= Assembly of the Friends of Azerbaijan =

The Assembly of the Friends of Azerbaijan (AFAZ) is a non-profit organization based in Houston, Texas, incorporated in 2012 to promote Azerbaijans economic potential, and to encourage trade and investment between it and the United States. The country's largest energy company, SOCAR, State Oil Company of the Azerbaijan Republic used AFAZ as a conduit to fund a 2013 energy conference for high-level former White House officials and members of Congress which was reviewed by the Office of Congressional Ethics.

==Goals==
The Assembly of the Friends of Azerbaijan (AFAZ) describes itself as an "educational, cultural, business, congressional advocacy and charitable organization...to build bridges between the United States and Azerbaijan". Its 19 mission statements are clear: "Encouraging trade and investment" and "encouraging the development of social and business relationships and cooperation among organizations, enterprises and individuals in the United States and Azerbaijan" and "promoting Azerbaijan’s economic potential".

==Organization==
As of 2015, the AFAZ website contained no information about the Board of Directors or staff ("information coming soon").
The US-Azerbaijan Convention was an annual meeting in celebration of the two decades of strengthening relations and deepening strategic partnership between the US and Azerbaijan. On May 28–29, 2013, Baku hosted the “Azerbaijan-US: Vision for Future” convention in Baku, attended by State and Government Officials, Azerbaijani parliamentarians, US congressmen, ministers of the two countries` ministers, experts and journalists. In 2013, AFAZ sponsored this one program and declared nearly all of its funding as coming from this event.
Kemal Oksuz has been described as "an executive in charge", a Houston businessman, who runs another non profit organization, the Turquoise Council of Americans and Eurasians out of the same office tower in the Uptown District and "has been active for years in several nonprofits of the so-called Gülen movement, [...] a loose network of Turkic-American organizations".

==Lobbying==
AFAZ was one of two Houston-based non profit organizations, which financed a 2013 visit of more than 40 high-level former White House officials, members of Congress and state officials to Baku upon invitation of the State Oil Company of the Azerbaijan Republic (SOCAR). No such information surfaced in 2013, when the Washington Post, and Politico reported and The Washington Diplomat wrote with particular detail about the "conference" at the time.
In 2014, the Houston Chronicle first wrote about ethics questions resulting in, for example, former US Senator Richard Lugar urging U.S. Congress "to exempt a natural gas field in the Caspian Sea from economic sanctions against Iran".
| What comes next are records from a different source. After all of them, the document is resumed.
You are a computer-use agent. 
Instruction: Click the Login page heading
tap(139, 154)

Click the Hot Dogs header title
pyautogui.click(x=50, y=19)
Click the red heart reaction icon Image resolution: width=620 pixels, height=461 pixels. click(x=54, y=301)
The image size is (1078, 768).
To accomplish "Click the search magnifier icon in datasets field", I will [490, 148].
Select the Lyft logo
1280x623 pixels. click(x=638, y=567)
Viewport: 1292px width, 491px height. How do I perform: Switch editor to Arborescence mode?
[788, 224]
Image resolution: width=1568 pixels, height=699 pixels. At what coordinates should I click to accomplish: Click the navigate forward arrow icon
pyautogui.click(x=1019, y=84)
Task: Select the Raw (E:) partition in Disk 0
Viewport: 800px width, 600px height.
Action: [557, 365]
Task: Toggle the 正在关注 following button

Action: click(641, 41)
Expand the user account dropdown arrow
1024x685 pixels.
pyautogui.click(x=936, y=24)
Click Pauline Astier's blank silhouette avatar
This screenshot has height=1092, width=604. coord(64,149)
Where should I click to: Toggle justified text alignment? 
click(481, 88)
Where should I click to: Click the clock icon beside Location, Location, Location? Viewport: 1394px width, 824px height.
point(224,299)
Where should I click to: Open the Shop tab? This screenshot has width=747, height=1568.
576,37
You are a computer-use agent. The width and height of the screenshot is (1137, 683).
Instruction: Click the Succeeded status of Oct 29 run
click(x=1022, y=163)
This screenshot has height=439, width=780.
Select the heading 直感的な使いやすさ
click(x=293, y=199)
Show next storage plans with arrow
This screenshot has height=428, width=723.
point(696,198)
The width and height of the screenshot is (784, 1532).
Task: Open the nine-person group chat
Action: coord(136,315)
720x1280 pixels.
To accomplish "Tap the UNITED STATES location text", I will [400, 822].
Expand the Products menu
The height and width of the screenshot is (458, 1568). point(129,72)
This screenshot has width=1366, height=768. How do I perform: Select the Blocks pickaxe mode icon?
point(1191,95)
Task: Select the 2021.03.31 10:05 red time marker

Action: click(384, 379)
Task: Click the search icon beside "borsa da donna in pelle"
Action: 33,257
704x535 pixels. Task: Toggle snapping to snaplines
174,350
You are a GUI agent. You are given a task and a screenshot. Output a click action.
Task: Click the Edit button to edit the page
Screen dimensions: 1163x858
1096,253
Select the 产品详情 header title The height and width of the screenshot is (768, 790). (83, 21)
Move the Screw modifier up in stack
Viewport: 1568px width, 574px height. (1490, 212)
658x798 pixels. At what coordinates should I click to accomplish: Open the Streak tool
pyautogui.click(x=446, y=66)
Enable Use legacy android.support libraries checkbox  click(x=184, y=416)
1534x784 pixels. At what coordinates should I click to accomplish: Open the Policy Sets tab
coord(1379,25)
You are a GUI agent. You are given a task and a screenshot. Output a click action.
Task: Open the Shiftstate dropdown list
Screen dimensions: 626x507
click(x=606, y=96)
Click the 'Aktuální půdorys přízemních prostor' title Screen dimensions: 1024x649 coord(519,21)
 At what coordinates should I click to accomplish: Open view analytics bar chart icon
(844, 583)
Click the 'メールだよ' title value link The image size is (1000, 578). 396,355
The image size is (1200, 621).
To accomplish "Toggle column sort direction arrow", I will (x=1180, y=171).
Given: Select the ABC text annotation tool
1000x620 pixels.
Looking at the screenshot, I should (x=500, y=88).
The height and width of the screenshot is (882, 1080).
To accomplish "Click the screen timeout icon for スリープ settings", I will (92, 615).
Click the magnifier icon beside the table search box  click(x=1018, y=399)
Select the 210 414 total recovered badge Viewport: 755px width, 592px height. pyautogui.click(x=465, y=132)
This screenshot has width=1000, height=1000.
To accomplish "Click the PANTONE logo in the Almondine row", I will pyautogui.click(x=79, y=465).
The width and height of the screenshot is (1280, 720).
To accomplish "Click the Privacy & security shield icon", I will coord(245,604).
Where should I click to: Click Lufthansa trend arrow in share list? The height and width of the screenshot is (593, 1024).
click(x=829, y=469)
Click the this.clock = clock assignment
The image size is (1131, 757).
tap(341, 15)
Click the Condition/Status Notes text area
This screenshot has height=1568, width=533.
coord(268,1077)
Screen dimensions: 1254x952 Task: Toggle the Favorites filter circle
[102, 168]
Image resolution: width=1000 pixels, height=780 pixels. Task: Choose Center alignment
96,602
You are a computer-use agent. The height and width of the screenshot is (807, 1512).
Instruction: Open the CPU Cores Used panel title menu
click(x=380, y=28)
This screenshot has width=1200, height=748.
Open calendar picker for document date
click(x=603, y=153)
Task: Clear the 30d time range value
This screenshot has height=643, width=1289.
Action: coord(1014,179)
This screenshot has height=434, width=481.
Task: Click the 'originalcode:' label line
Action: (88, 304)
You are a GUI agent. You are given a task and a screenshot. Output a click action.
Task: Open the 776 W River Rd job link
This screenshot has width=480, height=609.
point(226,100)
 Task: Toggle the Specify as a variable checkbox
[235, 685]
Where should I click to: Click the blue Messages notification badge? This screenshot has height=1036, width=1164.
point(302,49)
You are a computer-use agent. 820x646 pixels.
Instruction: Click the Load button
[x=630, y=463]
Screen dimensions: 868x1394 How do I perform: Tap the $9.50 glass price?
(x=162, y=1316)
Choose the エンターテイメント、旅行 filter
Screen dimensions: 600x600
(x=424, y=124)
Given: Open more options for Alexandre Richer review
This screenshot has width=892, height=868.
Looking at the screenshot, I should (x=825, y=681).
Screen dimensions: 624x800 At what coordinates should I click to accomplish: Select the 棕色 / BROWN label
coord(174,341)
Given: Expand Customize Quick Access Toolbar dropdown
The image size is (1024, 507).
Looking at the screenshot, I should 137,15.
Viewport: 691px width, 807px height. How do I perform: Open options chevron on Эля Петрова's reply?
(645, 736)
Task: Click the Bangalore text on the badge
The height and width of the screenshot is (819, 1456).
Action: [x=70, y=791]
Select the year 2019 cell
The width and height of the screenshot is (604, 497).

In 2015 the Washington Post cited a confidential report by the Office of Congressional Ethics that the state oil company SOCAR had transferred $750,000 to an AFAZ bank account in May 2013, and that AFAZ and the other Houston-based nonprofit, Turquoise Council of Americans and Eurasians (TCAE), used as the source of funding.” The 70-page OCE report is not yet public because the House Ethics Committee started its own investigation.

==Projects==
New Mexico State University (NMSU) and AFAZ have signed an affiliation agreement to strengthen their academic links and cooperation between both institutions.